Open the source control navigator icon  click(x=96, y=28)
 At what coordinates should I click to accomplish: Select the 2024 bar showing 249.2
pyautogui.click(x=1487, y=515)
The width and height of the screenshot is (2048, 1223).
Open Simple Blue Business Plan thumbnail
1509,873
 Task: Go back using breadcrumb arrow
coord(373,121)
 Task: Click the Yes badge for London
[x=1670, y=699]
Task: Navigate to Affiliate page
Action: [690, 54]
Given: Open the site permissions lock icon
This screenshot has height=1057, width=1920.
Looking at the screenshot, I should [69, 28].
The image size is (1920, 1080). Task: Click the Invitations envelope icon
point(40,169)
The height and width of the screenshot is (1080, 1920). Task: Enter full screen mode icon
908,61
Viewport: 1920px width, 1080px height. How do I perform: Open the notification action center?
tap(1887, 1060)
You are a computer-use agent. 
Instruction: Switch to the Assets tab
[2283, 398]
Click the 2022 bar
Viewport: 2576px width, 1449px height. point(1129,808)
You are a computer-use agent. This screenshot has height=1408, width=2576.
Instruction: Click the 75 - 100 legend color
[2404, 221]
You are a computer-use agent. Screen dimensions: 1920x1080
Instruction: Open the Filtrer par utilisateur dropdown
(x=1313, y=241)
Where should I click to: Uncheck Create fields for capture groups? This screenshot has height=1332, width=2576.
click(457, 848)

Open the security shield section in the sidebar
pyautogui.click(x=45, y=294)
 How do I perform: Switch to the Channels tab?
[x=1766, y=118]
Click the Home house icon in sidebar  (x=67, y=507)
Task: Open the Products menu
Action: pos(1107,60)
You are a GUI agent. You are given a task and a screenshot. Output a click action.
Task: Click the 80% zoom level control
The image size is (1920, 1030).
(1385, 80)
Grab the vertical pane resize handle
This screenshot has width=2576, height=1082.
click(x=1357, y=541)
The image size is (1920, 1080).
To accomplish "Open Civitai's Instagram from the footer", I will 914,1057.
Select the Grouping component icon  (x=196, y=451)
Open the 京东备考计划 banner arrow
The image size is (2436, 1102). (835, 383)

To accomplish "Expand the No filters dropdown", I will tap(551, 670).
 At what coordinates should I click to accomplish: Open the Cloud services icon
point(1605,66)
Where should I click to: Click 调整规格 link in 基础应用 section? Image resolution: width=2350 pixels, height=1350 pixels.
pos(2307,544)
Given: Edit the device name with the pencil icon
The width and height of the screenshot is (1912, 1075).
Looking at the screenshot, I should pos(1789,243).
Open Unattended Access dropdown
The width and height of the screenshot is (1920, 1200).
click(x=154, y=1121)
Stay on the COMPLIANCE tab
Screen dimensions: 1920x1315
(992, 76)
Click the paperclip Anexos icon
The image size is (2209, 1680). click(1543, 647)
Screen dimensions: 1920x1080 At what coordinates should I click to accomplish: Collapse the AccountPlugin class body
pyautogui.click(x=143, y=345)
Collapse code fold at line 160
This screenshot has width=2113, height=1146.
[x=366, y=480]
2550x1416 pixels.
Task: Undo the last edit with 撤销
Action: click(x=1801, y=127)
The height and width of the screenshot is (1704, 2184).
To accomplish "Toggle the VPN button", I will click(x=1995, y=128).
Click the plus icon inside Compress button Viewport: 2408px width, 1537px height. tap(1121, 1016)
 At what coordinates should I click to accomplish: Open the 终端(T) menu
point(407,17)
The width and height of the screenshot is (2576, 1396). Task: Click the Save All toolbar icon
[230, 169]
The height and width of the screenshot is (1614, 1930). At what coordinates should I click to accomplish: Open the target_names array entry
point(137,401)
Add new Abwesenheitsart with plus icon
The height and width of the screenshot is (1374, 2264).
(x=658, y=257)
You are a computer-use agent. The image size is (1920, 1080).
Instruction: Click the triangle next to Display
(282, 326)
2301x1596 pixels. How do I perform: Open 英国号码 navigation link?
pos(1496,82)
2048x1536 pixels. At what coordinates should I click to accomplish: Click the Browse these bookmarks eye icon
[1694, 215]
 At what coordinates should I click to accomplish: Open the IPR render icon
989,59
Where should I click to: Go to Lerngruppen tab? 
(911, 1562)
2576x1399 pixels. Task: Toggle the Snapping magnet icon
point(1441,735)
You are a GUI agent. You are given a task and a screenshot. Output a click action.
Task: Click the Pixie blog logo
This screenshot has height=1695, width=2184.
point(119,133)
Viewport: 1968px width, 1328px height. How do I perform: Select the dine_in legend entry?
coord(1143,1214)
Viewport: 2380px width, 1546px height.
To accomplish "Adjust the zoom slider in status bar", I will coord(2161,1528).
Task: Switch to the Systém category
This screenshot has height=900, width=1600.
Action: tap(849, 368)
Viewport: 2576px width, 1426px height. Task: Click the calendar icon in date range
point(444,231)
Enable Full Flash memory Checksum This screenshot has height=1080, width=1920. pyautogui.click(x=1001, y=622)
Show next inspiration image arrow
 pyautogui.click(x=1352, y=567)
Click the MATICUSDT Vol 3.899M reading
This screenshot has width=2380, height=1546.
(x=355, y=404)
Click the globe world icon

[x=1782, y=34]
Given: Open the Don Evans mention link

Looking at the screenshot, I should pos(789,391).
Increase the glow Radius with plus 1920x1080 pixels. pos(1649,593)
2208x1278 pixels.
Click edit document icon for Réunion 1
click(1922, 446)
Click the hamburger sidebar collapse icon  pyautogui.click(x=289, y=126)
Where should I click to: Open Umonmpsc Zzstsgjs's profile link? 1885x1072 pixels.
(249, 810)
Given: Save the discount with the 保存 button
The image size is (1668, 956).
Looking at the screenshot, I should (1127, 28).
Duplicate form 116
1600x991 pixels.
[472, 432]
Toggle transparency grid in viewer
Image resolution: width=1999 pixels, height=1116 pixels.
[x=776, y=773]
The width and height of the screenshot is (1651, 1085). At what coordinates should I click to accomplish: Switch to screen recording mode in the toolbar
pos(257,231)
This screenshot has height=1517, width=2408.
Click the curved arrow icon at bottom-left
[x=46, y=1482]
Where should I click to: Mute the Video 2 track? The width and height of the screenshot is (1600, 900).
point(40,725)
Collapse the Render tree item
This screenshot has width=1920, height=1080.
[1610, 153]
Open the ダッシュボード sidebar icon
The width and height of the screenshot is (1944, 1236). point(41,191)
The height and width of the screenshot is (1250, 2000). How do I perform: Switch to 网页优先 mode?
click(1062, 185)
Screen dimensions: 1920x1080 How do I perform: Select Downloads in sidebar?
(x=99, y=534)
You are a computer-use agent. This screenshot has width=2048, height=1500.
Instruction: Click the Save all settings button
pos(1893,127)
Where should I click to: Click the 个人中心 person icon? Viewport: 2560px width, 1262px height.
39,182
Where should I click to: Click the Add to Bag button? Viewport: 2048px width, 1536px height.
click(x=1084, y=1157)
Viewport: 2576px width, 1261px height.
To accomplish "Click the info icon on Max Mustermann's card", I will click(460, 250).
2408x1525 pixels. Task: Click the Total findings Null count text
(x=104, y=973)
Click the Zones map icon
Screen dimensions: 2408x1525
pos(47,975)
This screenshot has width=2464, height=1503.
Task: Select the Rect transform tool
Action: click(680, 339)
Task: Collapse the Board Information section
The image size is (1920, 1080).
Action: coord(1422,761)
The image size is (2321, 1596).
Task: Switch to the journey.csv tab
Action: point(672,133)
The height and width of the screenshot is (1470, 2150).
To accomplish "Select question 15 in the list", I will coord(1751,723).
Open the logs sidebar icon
——
*ASSIGNMENT*
The whole listing needs copying. Write it out exactly.

*YOUR SOLUTION*
Open the source control navigator icon  click(x=96, y=28)
 At what coordinates should I click to accomplish: Select the 2024 bar showing 249.2
pyautogui.click(x=1487, y=515)
The width and height of the screenshot is (2048, 1223).
Open Simple Blue Business Plan thumbnail
1509,873
 Task: Go back using breadcrumb arrow
coord(373,121)
 Task: Click the Yes badge for London
[x=1670, y=699]
Task: Navigate to Affiliate page
Action: [690, 54]
Given: Open the site permissions lock icon
This screenshot has height=1057, width=1920.
Looking at the screenshot, I should [69, 28].
The image size is (1920, 1080). Task: Click the Invitations envelope icon
point(40,169)
The height and width of the screenshot is (1080, 1920). Task: Enter full screen mode icon
908,61
Viewport: 1920px width, 1080px height. How do I perform: Open the notification action center?
tap(1887, 1060)
You are a computer-use agent. 
Instruction: Switch to the Assets tab
[2283, 398]
Click the 2022 bar
Viewport: 2576px width, 1449px height. point(1129,808)
You are a computer-use agent. This screenshot has height=1408, width=2576.
Instruction: Click the 75 - 100 legend color
[2404, 221]
You are a computer-use agent. Screen dimensions: 1920x1080
Instruction: Open the Filtrer par utilisateur dropdown
(x=1313, y=241)
Where should I click to: Uncheck Create fields for capture groups? This screenshot has height=1332, width=2576.
click(457, 848)

Open the security shield section in the sidebar
pyautogui.click(x=45, y=294)
 How do I perform: Switch to the Channels tab?
[x=1766, y=118]
Click the Home house icon in sidebar  (x=67, y=507)
Task: Open the Products menu
Action: pos(1107,60)
You are a GUI agent. You are given a task and a screenshot. Output a click action.
Task: Click the 80% zoom level control
The image size is (1920, 1030).
(1385, 80)
Grab the vertical pane resize handle
This screenshot has width=2576, height=1082.
click(x=1357, y=541)
The image size is (1920, 1080).
To accomplish "Open Civitai's Instagram from the footer", I will 914,1057.
Select the Grouping component icon  (x=196, y=451)
Open the 京东备考计划 banner arrow
The image size is (2436, 1102). (835, 383)

To accomplish "Expand the No filters dropdown", I will tap(551, 670).
 At what coordinates should I click to accomplish: Open the Cloud services icon
point(1605,66)
Where should I click to: Click 调整规格 link in 基础应用 section? Image resolution: width=2350 pixels, height=1350 pixels.
pos(2307,544)
Given: Edit the device name with the pencil icon
The width and height of the screenshot is (1912, 1075).
Looking at the screenshot, I should pos(1789,243).
Open Unattended Access dropdown
The width and height of the screenshot is (1920, 1200).
click(x=154, y=1121)
Stay on the COMPLIANCE tab
Screen dimensions: 1920x1315
(992, 76)
Click the paperclip Anexos icon
The image size is (2209, 1680). click(1543, 647)
Screen dimensions: 1920x1080 At what coordinates should I click to accomplish: Collapse the AccountPlugin class body
pyautogui.click(x=143, y=345)
Collapse code fold at line 160
This screenshot has width=2113, height=1146.
[x=366, y=480]
2550x1416 pixels.
Task: Undo the last edit with 撤销
Action: click(x=1801, y=127)
The height and width of the screenshot is (1704, 2184).
To accomplish "Toggle the VPN button", I will click(x=1995, y=128).
Click the plus icon inside Compress button Viewport: 2408px width, 1537px height. tap(1121, 1016)
 At what coordinates should I click to accomplish: Open the 终端(T) menu
point(407,17)
The width and height of the screenshot is (2576, 1396). Task: Click the Save All toolbar icon
[230, 169]
The height and width of the screenshot is (1614, 1930). At what coordinates should I click to accomplish: Open the target_names array entry
point(137,401)
Add new Abwesenheitsart with plus icon
The height and width of the screenshot is (1374, 2264).
(x=658, y=257)
You are a computer-use agent. The image size is (1920, 1080).
Instruction: Click the triangle next to Display
(282, 326)
2301x1596 pixels. How do I perform: Open 英国号码 navigation link?
pos(1496,82)
2048x1536 pixels. At what coordinates should I click to accomplish: Click the Browse these bookmarks eye icon
[1694, 215]
 At what coordinates should I click to accomplish: Open the IPR render icon
989,59
Where should I click to: Go to Lerngruppen tab? 
(911, 1562)
2576x1399 pixels. Task: Toggle the Snapping magnet icon
point(1441,735)
You are a GUI agent. You are given a task and a screenshot. Output a click action.
Task: Click the Pixie blog logo
This screenshot has height=1695, width=2184.
point(119,133)
Viewport: 1968px width, 1328px height. How do I perform: Select the dine_in legend entry?
coord(1143,1214)
Viewport: 2380px width, 1546px height.
To accomplish "Adjust the zoom slider in status bar", I will coord(2161,1528).
Task: Switch to the Systém category
This screenshot has height=900, width=1600.
Action: tap(849, 368)
Viewport: 2576px width, 1426px height. Task: Click the calendar icon in date range
point(444,231)
Enable Full Flash memory Checksum This screenshot has height=1080, width=1920. pyautogui.click(x=1001, y=622)
Show next inspiration image arrow
 pyautogui.click(x=1352, y=567)
Click the MATICUSDT Vol 3.899M reading
This screenshot has width=2380, height=1546.
(x=355, y=404)
Click the globe world icon

[x=1782, y=34]
Given: Open the Don Evans mention link

Looking at the screenshot, I should pos(789,391).
Increase the glow Radius with plus 1920x1080 pixels. pos(1649,593)
2208x1278 pixels.
Click edit document icon for Réunion 1
click(1922, 446)
Click the hamburger sidebar collapse icon  pyautogui.click(x=289, y=126)
Where should I click to: Open Umonmpsc Zzstsgjs's profile link? 1885x1072 pixels.
(249, 810)
Given: Save the discount with the 保存 button
The image size is (1668, 956).
Looking at the screenshot, I should (1127, 28).
Duplicate form 116
1600x991 pixels.
[472, 432]
Toggle transparency grid in viewer
Image resolution: width=1999 pixels, height=1116 pixels.
[x=776, y=773]
The width and height of the screenshot is (1651, 1085). At what coordinates should I click to accomplish: Switch to screen recording mode in the toolbar
pos(257,231)
This screenshot has height=1517, width=2408.
Click the curved arrow icon at bottom-left
[x=46, y=1482]
Where should I click to: Mute the Video 2 track? The width and height of the screenshot is (1600, 900).
point(40,725)
Collapse the Render tree item
This screenshot has width=1920, height=1080.
[1610, 153]
Open the ダッシュボード sidebar icon
The width and height of the screenshot is (1944, 1236). point(41,191)
The height and width of the screenshot is (1250, 2000). How do I perform: Switch to 网页优先 mode?
click(1062, 185)
Screen dimensions: 1920x1080 How do I perform: Select Downloads in sidebar?
(x=99, y=534)
You are a computer-use agent. This screenshot has width=2048, height=1500.
Instruction: Click the Save all settings button
pos(1893,127)
Where should I click to: Click the 个人中心 person icon? Viewport: 2560px width, 1262px height.
39,182
Where should I click to: Click the Add to Bag button? Viewport: 2048px width, 1536px height.
click(x=1084, y=1157)
Viewport: 2576px width, 1261px height.
To accomplish "Click the info icon on Max Mustermann's card", I will click(460, 250).
2408x1525 pixels. Task: Click the Total findings Null count text
(x=104, y=973)
Click the Zones map icon
Screen dimensions: 2408x1525
pos(47,975)
This screenshot has width=2464, height=1503.
Task: Select the Rect transform tool
Action: click(680, 339)
Task: Collapse the Board Information section
The image size is (1920, 1080).
Action: coord(1422,761)
The image size is (2321, 1596).
Task: Switch to the journey.csv tab
Action: point(672,133)
The height and width of the screenshot is (1470, 2150).
To accomplish "Select question 15 in the list", I will coord(1751,723).
Open the logs sidebar icon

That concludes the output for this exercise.